* _Work required_: Copy each record exactly, word for word.

========================================================================

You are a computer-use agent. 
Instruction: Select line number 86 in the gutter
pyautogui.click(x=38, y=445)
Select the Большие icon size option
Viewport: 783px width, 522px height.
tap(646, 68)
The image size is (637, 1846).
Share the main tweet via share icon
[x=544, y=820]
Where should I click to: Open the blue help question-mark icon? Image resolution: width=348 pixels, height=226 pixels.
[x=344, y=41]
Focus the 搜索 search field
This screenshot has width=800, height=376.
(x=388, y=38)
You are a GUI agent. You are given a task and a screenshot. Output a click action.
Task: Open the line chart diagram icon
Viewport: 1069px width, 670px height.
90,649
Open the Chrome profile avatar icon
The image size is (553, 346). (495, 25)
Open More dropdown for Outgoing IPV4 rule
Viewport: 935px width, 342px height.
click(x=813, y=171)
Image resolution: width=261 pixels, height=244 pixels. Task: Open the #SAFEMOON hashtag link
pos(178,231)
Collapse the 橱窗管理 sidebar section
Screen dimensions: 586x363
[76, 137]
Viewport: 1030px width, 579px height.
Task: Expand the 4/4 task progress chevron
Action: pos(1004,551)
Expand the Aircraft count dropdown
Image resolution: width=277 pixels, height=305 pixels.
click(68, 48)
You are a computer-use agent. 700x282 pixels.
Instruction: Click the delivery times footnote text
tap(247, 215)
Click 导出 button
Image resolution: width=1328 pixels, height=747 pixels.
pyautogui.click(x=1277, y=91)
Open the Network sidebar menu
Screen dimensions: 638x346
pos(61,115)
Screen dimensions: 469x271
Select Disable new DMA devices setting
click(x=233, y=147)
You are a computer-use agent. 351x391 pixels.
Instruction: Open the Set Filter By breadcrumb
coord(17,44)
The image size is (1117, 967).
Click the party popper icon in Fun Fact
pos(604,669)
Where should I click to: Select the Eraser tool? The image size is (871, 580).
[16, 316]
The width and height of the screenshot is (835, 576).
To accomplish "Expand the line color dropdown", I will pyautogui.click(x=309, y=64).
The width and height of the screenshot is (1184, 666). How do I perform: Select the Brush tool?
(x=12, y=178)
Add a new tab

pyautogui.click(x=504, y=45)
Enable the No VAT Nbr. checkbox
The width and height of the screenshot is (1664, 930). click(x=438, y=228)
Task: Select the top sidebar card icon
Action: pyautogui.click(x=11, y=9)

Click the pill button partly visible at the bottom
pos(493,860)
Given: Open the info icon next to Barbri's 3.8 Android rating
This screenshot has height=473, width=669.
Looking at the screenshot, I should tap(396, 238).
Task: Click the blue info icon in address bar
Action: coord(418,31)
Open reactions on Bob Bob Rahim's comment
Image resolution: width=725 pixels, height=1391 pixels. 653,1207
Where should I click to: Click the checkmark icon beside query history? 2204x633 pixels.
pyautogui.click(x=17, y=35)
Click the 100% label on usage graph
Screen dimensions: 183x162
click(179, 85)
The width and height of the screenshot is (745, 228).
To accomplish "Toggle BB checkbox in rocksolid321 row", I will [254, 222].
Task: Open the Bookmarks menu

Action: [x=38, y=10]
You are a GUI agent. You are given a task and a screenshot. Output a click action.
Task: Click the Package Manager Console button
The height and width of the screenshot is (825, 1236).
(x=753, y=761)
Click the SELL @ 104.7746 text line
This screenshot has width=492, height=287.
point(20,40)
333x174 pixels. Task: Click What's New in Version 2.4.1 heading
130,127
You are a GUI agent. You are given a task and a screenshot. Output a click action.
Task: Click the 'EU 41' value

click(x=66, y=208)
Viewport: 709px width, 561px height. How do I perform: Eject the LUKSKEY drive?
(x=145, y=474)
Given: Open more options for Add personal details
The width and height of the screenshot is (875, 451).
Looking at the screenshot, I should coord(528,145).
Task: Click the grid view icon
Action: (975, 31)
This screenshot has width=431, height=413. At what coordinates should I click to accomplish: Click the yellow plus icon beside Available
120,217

========================================================================

* _Completed exercise_:
You are a computer-use agent. 
Instruction: Select line number 86 in the gutter
pyautogui.click(x=38, y=445)
Select the Большие icon size option
Viewport: 783px width, 522px height.
tap(646, 68)
The image size is (637, 1846).
Share the main tweet via share icon
[x=544, y=820]
Where should I click to: Open the blue help question-mark icon? Image resolution: width=348 pixels, height=226 pixels.
[x=344, y=41]
Focus the 搜索 search field
This screenshot has width=800, height=376.
(x=388, y=38)
You are a GUI agent. You are given a task and a screenshot. Output a click action.
Task: Open the line chart diagram icon
Viewport: 1069px width, 670px height.
90,649
Open the Chrome profile avatar icon
The image size is (553, 346). (495, 25)
Open More dropdown for Outgoing IPV4 rule
Viewport: 935px width, 342px height.
click(x=813, y=171)
Image resolution: width=261 pixels, height=244 pixels. Task: Open the #SAFEMOON hashtag link
pos(178,231)
Collapse the 橱窗管理 sidebar section
Screen dimensions: 586x363
[76, 137]
Viewport: 1030px width, 579px height.
Task: Expand the 4/4 task progress chevron
Action: pos(1004,551)
Expand the Aircraft count dropdown
Image resolution: width=277 pixels, height=305 pixels.
click(68, 48)
You are a computer-use agent. 700x282 pixels.
Instruction: Click the delivery times footnote text
tap(247, 215)
Click 导出 button
Image resolution: width=1328 pixels, height=747 pixels.
pyautogui.click(x=1277, y=91)
Open the Network sidebar menu
Screen dimensions: 638x346
pos(61,115)
Screen dimensions: 469x271
Select Disable new DMA devices setting
click(x=233, y=147)
You are a computer-use agent. 351x391 pixels.
Instruction: Open the Set Filter By breadcrumb
coord(17,44)
The image size is (1117, 967).
Click the party popper icon in Fun Fact
pos(604,669)
Where should I click to: Select the Eraser tool? The image size is (871, 580).
[16, 316]
The width and height of the screenshot is (835, 576).
To accomplish "Expand the line color dropdown", I will pyautogui.click(x=309, y=64).
The width and height of the screenshot is (1184, 666). How do I perform: Select the Brush tool?
(x=12, y=178)
Add a new tab

pyautogui.click(x=504, y=45)
Enable the No VAT Nbr. checkbox
The width and height of the screenshot is (1664, 930). click(x=438, y=228)
Task: Select the top sidebar card icon
Action: pyautogui.click(x=11, y=9)

Click the pill button partly visible at the bottom
pos(493,860)
Given: Open the info icon next to Barbri's 3.8 Android rating
This screenshot has height=473, width=669.
Looking at the screenshot, I should tap(396, 238).
Task: Click the blue info icon in address bar
Action: coord(418,31)
Open reactions on Bob Bob Rahim's comment
Image resolution: width=725 pixels, height=1391 pixels. 653,1207
Where should I click to: Click the checkmark icon beside query history? 2204x633 pixels.
pyautogui.click(x=17, y=35)
Click the 100% label on usage graph
Screen dimensions: 183x162
click(179, 85)
The width and height of the screenshot is (745, 228).
To accomplish "Toggle BB checkbox in rocksolid321 row", I will [254, 222].
Task: Open the Bookmarks menu

Action: [x=38, y=10]
You are a GUI agent. You are given a task and a screenshot. Output a click action.
Task: Click the Package Manager Console button
The height and width of the screenshot is (825, 1236).
(x=753, y=761)
Click the SELL @ 104.7746 text line
This screenshot has width=492, height=287.
point(20,40)
333x174 pixels. Task: Click What's New in Version 2.4.1 heading
130,127
You are a GUI agent. You are given a task and a screenshot. Output a click action.
Task: Click the 'EU 41' value

click(x=66, y=208)
Viewport: 709px width, 561px height. How do I perform: Eject the LUKSKEY drive?
(x=145, y=474)
Given: Open more options for Add personal details
The width and height of the screenshot is (875, 451).
Looking at the screenshot, I should coord(528,145).
Task: Click the grid view icon
Action: (975, 31)
This screenshot has width=431, height=413. At what coordinates should I click to accomplish: Click the yellow plus icon beside Available
120,217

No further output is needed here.